Solve for $$x$$. Enter your answer in the space provided. Enter only your solution. $$9(3-2x)=2(10-8x)$$

Answer

**step1** Understanding the problem

The problem asks us to find the value of the unknown variable, $$x$$, that makes the given equation true. The equation is $$9(3-2x)=2(10-8x)$$. This is a linear equation with one variable. Solving this equation requires applying algebraic properties.

**step2** Applying the distributive property

First, we need to remove the parentheses by applying the distributive property on both sides of the equation.
For the left side, multiply 9 by each term inside the parenthesis:
$$9 \times 3 = 27$$
$$9 \times (-2x) = -18x$$
So, the left side simplifies to $$27 - 18x$$.
For the right side, multiply 2 by each term inside the parenthesis:
$$2 \times 10 = 20$$
$$2 \times (-8x) = -16x$$
So, the right side simplifies to $$20 - 16x$$.
The equation now becomes: $$27 - 18x = 20 - 16x$$.

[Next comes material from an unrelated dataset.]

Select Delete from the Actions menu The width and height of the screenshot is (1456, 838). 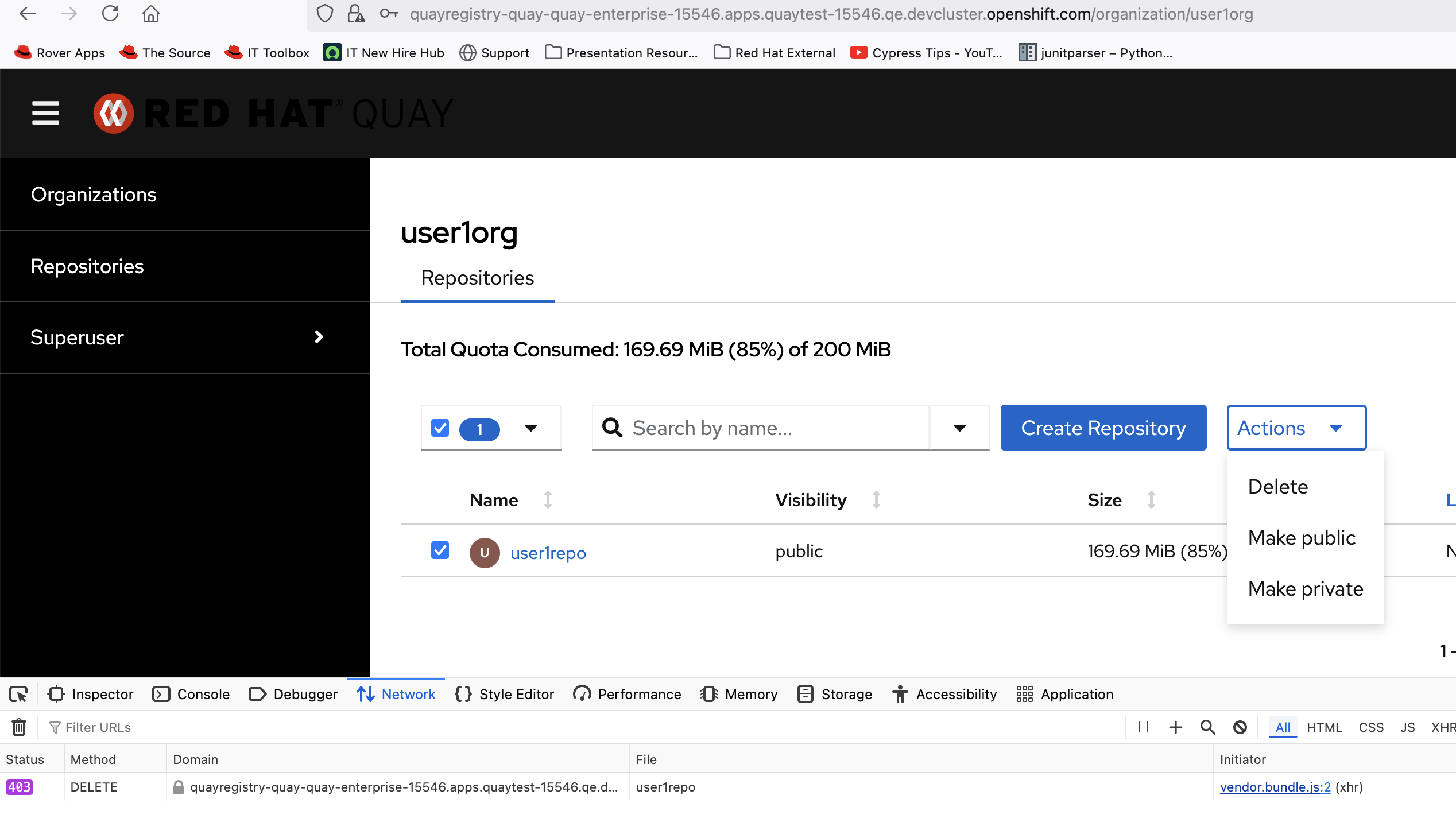1277,487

**step3** Collecting terms involving $$x$$

Next, we want to bring all terms containing $$x$$ to one side of the equation and all constant terms to the other side. To do this, we can add $$18x$$ to both sides of the equation. This will move the $$x$$ terms to the right side and result in a positive coefficient for $$x$$:
$$27 - 18x + 18x = 20 - 16x + 18x$$
This simplifies to:
$$27 = 20 + 2x$$

**step4** Isolating the term with $$x$$

Now, we need to isolate the term $$2x$$. We can do this by subtracting the constant term 20 from both sides of the equation:
$$27 - 20 = 20 + 2x - 20$$
This simplifies to:
$$7 = 2x$$

**step5** Solving for $$x$$

Finally, to find the value of $$x$$, we need to divide both sides of the equation by the coefficient of $$x$$, which is 2:
$$\frac{7}{2} = \frac{2x}{2}$$
Therefore, the solution for $$x$$ is:
$$x = \frac{7}{2}$$
This can also be expressed as a decimal: $$x = 3.5$$.